### Supplied data

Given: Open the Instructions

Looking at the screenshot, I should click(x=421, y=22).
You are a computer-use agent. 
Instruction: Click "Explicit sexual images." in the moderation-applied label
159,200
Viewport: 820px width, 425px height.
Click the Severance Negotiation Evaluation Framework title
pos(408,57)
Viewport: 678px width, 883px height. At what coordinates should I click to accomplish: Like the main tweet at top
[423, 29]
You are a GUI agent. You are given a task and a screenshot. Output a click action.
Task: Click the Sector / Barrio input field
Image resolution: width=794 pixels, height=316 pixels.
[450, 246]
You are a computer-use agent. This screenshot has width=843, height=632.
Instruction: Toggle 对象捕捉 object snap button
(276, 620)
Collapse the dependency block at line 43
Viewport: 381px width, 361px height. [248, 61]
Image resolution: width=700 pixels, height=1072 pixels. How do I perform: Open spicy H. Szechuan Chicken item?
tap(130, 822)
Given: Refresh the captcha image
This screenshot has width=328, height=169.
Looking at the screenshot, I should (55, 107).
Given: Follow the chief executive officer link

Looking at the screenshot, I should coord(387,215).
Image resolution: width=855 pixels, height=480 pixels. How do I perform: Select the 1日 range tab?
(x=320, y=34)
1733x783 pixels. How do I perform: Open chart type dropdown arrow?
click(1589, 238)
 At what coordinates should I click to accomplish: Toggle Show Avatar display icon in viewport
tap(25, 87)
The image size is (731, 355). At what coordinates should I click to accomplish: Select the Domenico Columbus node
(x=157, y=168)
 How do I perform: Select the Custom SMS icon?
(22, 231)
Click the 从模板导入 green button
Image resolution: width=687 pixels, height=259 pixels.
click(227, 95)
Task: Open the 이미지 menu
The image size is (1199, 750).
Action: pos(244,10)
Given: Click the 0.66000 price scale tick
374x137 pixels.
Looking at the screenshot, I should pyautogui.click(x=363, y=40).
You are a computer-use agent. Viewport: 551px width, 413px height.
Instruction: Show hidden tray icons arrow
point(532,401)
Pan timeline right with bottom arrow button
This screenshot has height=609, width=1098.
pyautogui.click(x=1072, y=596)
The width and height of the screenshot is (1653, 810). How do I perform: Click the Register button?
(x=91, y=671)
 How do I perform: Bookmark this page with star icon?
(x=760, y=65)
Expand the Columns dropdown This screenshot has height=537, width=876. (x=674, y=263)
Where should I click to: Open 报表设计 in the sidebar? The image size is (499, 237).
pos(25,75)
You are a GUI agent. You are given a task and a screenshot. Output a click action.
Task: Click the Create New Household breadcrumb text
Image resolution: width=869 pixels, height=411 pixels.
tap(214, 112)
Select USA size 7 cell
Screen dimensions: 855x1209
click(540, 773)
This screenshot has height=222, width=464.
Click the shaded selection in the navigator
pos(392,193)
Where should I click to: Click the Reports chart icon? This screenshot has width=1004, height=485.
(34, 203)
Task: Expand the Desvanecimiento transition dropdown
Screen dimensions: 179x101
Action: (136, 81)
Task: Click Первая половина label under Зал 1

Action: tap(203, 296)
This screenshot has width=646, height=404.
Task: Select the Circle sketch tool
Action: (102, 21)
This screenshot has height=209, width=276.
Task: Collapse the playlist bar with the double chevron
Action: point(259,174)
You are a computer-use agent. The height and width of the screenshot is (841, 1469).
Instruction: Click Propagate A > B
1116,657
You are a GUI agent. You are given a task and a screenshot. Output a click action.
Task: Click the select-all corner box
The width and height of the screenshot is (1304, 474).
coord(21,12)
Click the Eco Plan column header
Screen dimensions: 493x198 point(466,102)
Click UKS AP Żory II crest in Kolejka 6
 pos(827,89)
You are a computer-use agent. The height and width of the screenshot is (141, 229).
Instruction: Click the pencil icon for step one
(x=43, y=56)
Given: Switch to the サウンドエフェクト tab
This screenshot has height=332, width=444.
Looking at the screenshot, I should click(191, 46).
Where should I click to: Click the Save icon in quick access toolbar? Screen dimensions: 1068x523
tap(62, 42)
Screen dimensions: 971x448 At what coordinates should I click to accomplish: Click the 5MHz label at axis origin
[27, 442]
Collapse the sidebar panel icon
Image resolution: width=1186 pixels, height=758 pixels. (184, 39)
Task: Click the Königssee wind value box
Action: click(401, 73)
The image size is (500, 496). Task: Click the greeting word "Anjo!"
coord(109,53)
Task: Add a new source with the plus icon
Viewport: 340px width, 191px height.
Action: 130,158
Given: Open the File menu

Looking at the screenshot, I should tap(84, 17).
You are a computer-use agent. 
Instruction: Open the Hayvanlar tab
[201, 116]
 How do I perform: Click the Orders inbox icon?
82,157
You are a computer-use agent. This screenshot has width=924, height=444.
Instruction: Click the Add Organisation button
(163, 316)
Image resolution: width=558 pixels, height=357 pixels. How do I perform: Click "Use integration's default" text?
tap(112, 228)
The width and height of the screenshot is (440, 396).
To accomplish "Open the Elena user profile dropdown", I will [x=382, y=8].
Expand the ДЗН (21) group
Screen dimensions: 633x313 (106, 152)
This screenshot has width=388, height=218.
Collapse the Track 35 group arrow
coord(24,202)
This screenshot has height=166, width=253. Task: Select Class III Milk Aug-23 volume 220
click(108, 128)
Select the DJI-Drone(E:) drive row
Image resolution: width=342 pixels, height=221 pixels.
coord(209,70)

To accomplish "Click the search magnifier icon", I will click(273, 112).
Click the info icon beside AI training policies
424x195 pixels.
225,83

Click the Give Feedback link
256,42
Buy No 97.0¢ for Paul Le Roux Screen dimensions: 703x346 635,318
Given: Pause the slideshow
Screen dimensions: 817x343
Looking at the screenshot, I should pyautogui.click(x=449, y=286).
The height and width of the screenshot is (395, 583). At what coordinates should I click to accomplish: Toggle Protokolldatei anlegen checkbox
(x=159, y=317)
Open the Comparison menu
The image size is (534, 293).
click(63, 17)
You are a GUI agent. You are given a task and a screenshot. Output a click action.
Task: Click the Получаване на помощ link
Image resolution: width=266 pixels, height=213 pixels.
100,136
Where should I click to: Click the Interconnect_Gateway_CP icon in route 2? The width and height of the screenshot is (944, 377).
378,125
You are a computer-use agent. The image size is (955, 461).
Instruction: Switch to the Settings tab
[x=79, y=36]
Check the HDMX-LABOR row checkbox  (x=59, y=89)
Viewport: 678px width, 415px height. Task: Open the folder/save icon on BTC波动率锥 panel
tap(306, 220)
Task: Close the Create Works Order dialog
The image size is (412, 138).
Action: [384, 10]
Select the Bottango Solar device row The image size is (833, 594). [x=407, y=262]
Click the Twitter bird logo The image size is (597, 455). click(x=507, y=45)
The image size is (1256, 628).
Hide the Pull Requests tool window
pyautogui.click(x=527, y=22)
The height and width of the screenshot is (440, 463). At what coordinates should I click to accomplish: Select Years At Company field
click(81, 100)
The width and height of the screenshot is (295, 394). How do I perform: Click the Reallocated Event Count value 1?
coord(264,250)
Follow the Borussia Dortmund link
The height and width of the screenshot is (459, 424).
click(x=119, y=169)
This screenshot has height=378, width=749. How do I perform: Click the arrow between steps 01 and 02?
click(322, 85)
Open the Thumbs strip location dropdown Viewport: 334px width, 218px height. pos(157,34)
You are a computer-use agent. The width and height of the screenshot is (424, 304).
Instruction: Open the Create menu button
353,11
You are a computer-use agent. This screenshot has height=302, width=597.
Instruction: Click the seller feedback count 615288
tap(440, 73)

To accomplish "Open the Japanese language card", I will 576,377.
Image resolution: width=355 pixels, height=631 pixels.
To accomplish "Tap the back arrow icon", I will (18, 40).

######

This exercise needs each record retyped exactly as shown.

**Result of the task**
Given: Open the Instructions

Looking at the screenshot, I should click(x=421, y=22).
You are a computer-use agent. 
Instruction: Click "Explicit sexual images." in the moderation-applied label
159,200
Viewport: 820px width, 425px height.
Click the Severance Negotiation Evaluation Framework title
pos(408,57)
Viewport: 678px width, 883px height. At what coordinates should I click to accomplish: Like the main tweet at top
[423, 29]
You are a GUI agent. You are given a task and a screenshot. Output a click action.
Task: Click the Sector / Barrio input field
Image resolution: width=794 pixels, height=316 pixels.
[450, 246]
You are a computer-use agent. This screenshot has width=843, height=632.
Instruction: Toggle 对象捕捉 object snap button
(276, 620)
Collapse the dependency block at line 43
Viewport: 381px width, 361px height. [248, 61]
Image resolution: width=700 pixels, height=1072 pixels. How do I perform: Open spicy H. Szechuan Chicken item?
tap(130, 822)
Given: Refresh the captcha image
This screenshot has width=328, height=169.
Looking at the screenshot, I should (55, 107).
Given: Follow the chief executive officer link

Looking at the screenshot, I should coord(387,215).
Image resolution: width=855 pixels, height=480 pixels. How do I perform: Select the 1日 range tab?
(x=320, y=34)
1733x783 pixels. How do I perform: Open chart type dropdown arrow?
click(1589, 238)
 At what coordinates should I click to accomplish: Toggle Show Avatar display icon in viewport
tap(25, 87)
The image size is (731, 355). At what coordinates should I click to accomplish: Select the Domenico Columbus node
(x=157, y=168)
 How do I perform: Select the Custom SMS icon?
(22, 231)
Click the 从模板导入 green button
Image resolution: width=687 pixels, height=259 pixels.
click(227, 95)
Task: Open the 이미지 menu
The image size is (1199, 750).
Action: pos(244,10)
Given: Click the 0.66000 price scale tick
374x137 pixels.
Looking at the screenshot, I should pyautogui.click(x=363, y=40).
You are a computer-use agent. Viewport: 551px width, 413px height.
Instruction: Show hidden tray icons arrow
point(532,401)
Pan timeline right with bottom arrow button
This screenshot has height=609, width=1098.
pyautogui.click(x=1072, y=596)
The width and height of the screenshot is (1653, 810). How do I perform: Click the Register button?
(x=91, y=671)
 How do I perform: Bookmark this page with star icon?
(x=760, y=65)
Expand the Columns dropdown This screenshot has height=537, width=876. (x=674, y=263)
Where should I click to: Open 报表设计 in the sidebar? The image size is (499, 237).
pos(25,75)
You are a GUI agent. You are given a task and a screenshot. Output a click action.
Task: Click the Create New Household breadcrumb text
Image resolution: width=869 pixels, height=411 pixels.
tap(214, 112)
Select USA size 7 cell
Screen dimensions: 855x1209
click(540, 773)
This screenshot has height=222, width=464.
Click the shaded selection in the navigator
pos(392,193)
Where should I click to: Click the Reports chart icon? This screenshot has width=1004, height=485.
(34, 203)
Task: Expand the Desvanecimiento transition dropdown
Screen dimensions: 179x101
Action: (136, 81)
Task: Click Первая половина label under Зал 1

Action: tap(203, 296)
This screenshot has width=646, height=404.
Task: Select the Circle sketch tool
Action: (102, 21)
This screenshot has height=209, width=276.
Task: Collapse the playlist bar with the double chevron
Action: point(259,174)
You are a computer-use agent. The height and width of the screenshot is (841, 1469).
Instruction: Click Propagate A > B
1116,657
You are a GUI agent. You are given a task and a screenshot. Output a click action.
Task: Click the select-all corner box
The width and height of the screenshot is (1304, 474).
coord(21,12)
Click the Eco Plan column header
Screen dimensions: 493x198 point(466,102)
Click UKS AP Żory II crest in Kolejka 6
 pos(827,89)
You are a computer-use agent. The height and width of the screenshot is (141, 229).
Instruction: Click the pencil icon for step one
(x=43, y=56)
Given: Switch to the サウンドエフェクト tab
This screenshot has height=332, width=444.
Looking at the screenshot, I should click(191, 46).
Where should I click to: Click the Save icon in quick access toolbar? Screen dimensions: 1068x523
tap(62, 42)
Screen dimensions: 971x448 At what coordinates should I click to accomplish: Click the 5MHz label at axis origin
[27, 442]
Collapse the sidebar panel icon
Image resolution: width=1186 pixels, height=758 pixels. (184, 39)
Task: Click the Königssee wind value box
Action: click(401, 73)
The image size is (500, 496). Task: Click the greeting word "Anjo!"
coord(109,53)
Task: Add a new source with the plus icon
Viewport: 340px width, 191px height.
Action: 130,158
Given: Open the File menu

Looking at the screenshot, I should tap(84, 17).
You are a computer-use agent. 
Instruction: Open the Hayvanlar tab
[201, 116]
 How do I perform: Click the Orders inbox icon?
82,157
You are a computer-use agent. This screenshot has width=924, height=444.
Instruction: Click the Add Organisation button
(163, 316)
Image resolution: width=558 pixels, height=357 pixels. How do I perform: Click "Use integration's default" text?
tap(112, 228)
The width and height of the screenshot is (440, 396).
To accomplish "Open the Elena user profile dropdown", I will [x=382, y=8].
Expand the ДЗН (21) group
Screen dimensions: 633x313 (106, 152)
This screenshot has width=388, height=218.
Collapse the Track 35 group arrow
coord(24,202)
This screenshot has height=166, width=253. Task: Select Class III Milk Aug-23 volume 220
click(108, 128)
Select the DJI-Drone(E:) drive row
Image resolution: width=342 pixels, height=221 pixels.
coord(209,70)

To accomplish "Click the search magnifier icon", I will click(273, 112).
Click the info icon beside AI training policies
424x195 pixels.
225,83

Click the Give Feedback link
256,42
Buy No 97.0¢ for Paul Le Roux Screen dimensions: 703x346 635,318
Given: Pause the slideshow
Screen dimensions: 817x343
Looking at the screenshot, I should pyautogui.click(x=449, y=286).
The height and width of the screenshot is (395, 583). At what coordinates should I click to accomplish: Toggle Protokolldatei anlegen checkbox
(x=159, y=317)
Open the Comparison menu
The image size is (534, 293).
click(63, 17)
You are a GUI agent. You are given a task and a screenshot. Output a click action.
Task: Click the Получаване на помощ link
Image resolution: width=266 pixels, height=213 pixels.
100,136
Where should I click to: Click the Interconnect_Gateway_CP icon in route 2? The width and height of the screenshot is (944, 377).
378,125
You are a computer-use agent. The image size is (955, 461).
Instruction: Switch to the Settings tab
[x=79, y=36]
Check the HDMX-LABOR row checkbox  (x=59, y=89)
Viewport: 678px width, 415px height. Task: Open the folder/save icon on BTC波动率锥 panel
tap(306, 220)
Task: Close the Create Works Order dialog
The image size is (412, 138).
Action: [384, 10]
Select the Bottango Solar device row The image size is (833, 594). [x=407, y=262]
Click the Twitter bird logo The image size is (597, 455). click(x=507, y=45)
The image size is (1256, 628).
Hide the Pull Requests tool window
pyautogui.click(x=527, y=22)
The height and width of the screenshot is (440, 463). At what coordinates should I click to accomplish: Select Years At Company field
click(81, 100)
The width and height of the screenshot is (295, 394). How do I perform: Click the Reallocated Event Count value 1?
coord(264,250)
Follow the Borussia Dortmund link
The height and width of the screenshot is (459, 424).
click(x=119, y=169)
This screenshot has height=378, width=749. How do I perform: Click the arrow between steps 01 and 02?
click(322, 85)
Open the Thumbs strip location dropdown Viewport: 334px width, 218px height. pos(157,34)
You are a computer-use agent. The width and height of the screenshot is (424, 304).
Instruction: Open the Create menu button
353,11
You are a computer-use agent. This screenshot has height=302, width=597.
Instruction: Click the seller feedback count 615288
tap(440, 73)

To accomplish "Open the Japanese language card", I will 576,377.
Image resolution: width=355 pixels, height=631 pixels.
To accomplish "Tap the back arrow icon", I will (18, 40).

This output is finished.